Lack of mandatory civic engagement classes may lead to voter apathy

By Felix Sarver

People who ignore the government tend to get the government they deserve, said Gerald Gabris, professor of public administration.

Little education in government makes young people more apathetic, Gabris said: They tend to see government as dysfunctional and as a consequence turn their attention away from it. Some students tend to be apathetic toward the government and this may be the result of universities not making civic engagement classes central to education, according to the National Task Force on Civic Learning and Democratic Engagement.

Sophomore finance major Osama Shayeb said students are not usually aware of government policies affecting them.

“We’re worried about student loans,” he said.

Sophomore economics major Bryan Rodriguez said the majority of voters are 40 and older because students are generally not interested in politics.

“A lot of them, quite frankly, don’t know much about politics because they think it’s boring,” he said.

Classes teaching civil engagement are not mandatory for NIU students and have not been since the 1980s, Gabris said. Sometime during the 1980s, universities moved away from making mandatory civic responsibility classes, Gabris said.

“I came here in 1986 and in that year was about the time when a lot of these requirements were being changed,” Gabris said.

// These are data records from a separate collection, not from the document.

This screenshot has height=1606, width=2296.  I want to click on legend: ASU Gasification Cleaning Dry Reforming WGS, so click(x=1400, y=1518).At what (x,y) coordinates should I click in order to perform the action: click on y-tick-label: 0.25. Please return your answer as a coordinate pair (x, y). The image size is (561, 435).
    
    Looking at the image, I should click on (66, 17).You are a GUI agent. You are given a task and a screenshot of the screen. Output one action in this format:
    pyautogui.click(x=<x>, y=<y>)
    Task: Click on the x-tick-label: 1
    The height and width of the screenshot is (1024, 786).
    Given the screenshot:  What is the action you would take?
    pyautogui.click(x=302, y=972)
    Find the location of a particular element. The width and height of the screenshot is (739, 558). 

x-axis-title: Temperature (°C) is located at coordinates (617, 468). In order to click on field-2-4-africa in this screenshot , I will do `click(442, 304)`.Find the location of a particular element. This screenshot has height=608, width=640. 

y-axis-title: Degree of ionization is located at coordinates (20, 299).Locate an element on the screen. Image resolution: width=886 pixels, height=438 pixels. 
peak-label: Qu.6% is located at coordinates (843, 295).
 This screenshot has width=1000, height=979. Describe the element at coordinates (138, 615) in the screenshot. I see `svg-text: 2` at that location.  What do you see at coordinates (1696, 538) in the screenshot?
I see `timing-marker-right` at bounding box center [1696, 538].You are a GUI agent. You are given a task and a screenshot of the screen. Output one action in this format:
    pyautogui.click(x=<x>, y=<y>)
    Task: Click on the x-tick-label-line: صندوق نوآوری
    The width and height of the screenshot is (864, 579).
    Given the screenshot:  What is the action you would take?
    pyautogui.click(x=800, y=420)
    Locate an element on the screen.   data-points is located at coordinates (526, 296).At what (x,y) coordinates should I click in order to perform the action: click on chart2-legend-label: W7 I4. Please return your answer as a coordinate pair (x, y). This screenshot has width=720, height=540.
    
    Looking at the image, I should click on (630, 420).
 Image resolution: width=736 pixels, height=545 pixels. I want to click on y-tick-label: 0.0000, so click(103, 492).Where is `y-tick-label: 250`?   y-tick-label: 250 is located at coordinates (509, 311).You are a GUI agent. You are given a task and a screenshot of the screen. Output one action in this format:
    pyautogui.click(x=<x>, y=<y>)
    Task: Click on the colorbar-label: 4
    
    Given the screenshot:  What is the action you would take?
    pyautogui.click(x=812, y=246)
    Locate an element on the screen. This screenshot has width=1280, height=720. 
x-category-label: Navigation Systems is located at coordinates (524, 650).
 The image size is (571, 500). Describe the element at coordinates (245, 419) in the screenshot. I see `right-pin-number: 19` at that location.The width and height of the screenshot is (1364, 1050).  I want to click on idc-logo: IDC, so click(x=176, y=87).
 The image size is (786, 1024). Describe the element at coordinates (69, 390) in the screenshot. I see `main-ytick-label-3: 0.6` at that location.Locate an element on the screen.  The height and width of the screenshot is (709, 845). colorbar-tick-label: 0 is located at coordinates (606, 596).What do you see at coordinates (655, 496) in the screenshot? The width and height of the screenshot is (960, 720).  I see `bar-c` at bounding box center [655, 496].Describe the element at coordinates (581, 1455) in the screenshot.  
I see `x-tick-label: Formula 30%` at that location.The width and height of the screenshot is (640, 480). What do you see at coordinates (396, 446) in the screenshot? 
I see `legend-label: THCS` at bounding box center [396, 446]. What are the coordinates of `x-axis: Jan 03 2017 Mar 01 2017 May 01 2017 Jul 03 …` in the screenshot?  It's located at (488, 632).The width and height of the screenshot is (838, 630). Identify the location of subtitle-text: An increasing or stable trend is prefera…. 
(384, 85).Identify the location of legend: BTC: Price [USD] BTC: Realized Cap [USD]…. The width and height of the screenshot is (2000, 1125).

A student can now go through college without taking a course on American government, he said.

“I think that is a mistake,” Gabris said. “When you look at our country, it is founded on democratic principles.”

The promotion of civic responsibility is not held to any single political science course, said Andrea Radasanu, director of undergraduate studies for the political science department. A course on international relations has the potential to teach students to become more civically engaged, Radasanu said.

“Part of our mission is to promote responsible citizenship,” she said.

The political science department has two types of introductory courses teaching American government. Almost 500 students are enrolled in them currently, Radasanu said.

Shayeb said he thinks a required class teaching all students civic engagement would make them less apathetic. “To be honest, I didn’t even notice what the difference between Democrat and Republican was until recently,” Shayeb said.

Rodriguez said if such a class were to exist it should not be as demanding as a high-level class.

Todd said it is important to understand the inner workings of the government. However, there is a difference between knowing about the government and participating in the government.

“I know when I was younger, I guess I really didn’t understand having a knowledge of it and taking steps involved to change it or influence it are two totally separate things,” he said.

You have to make the government work more for you, Todd said.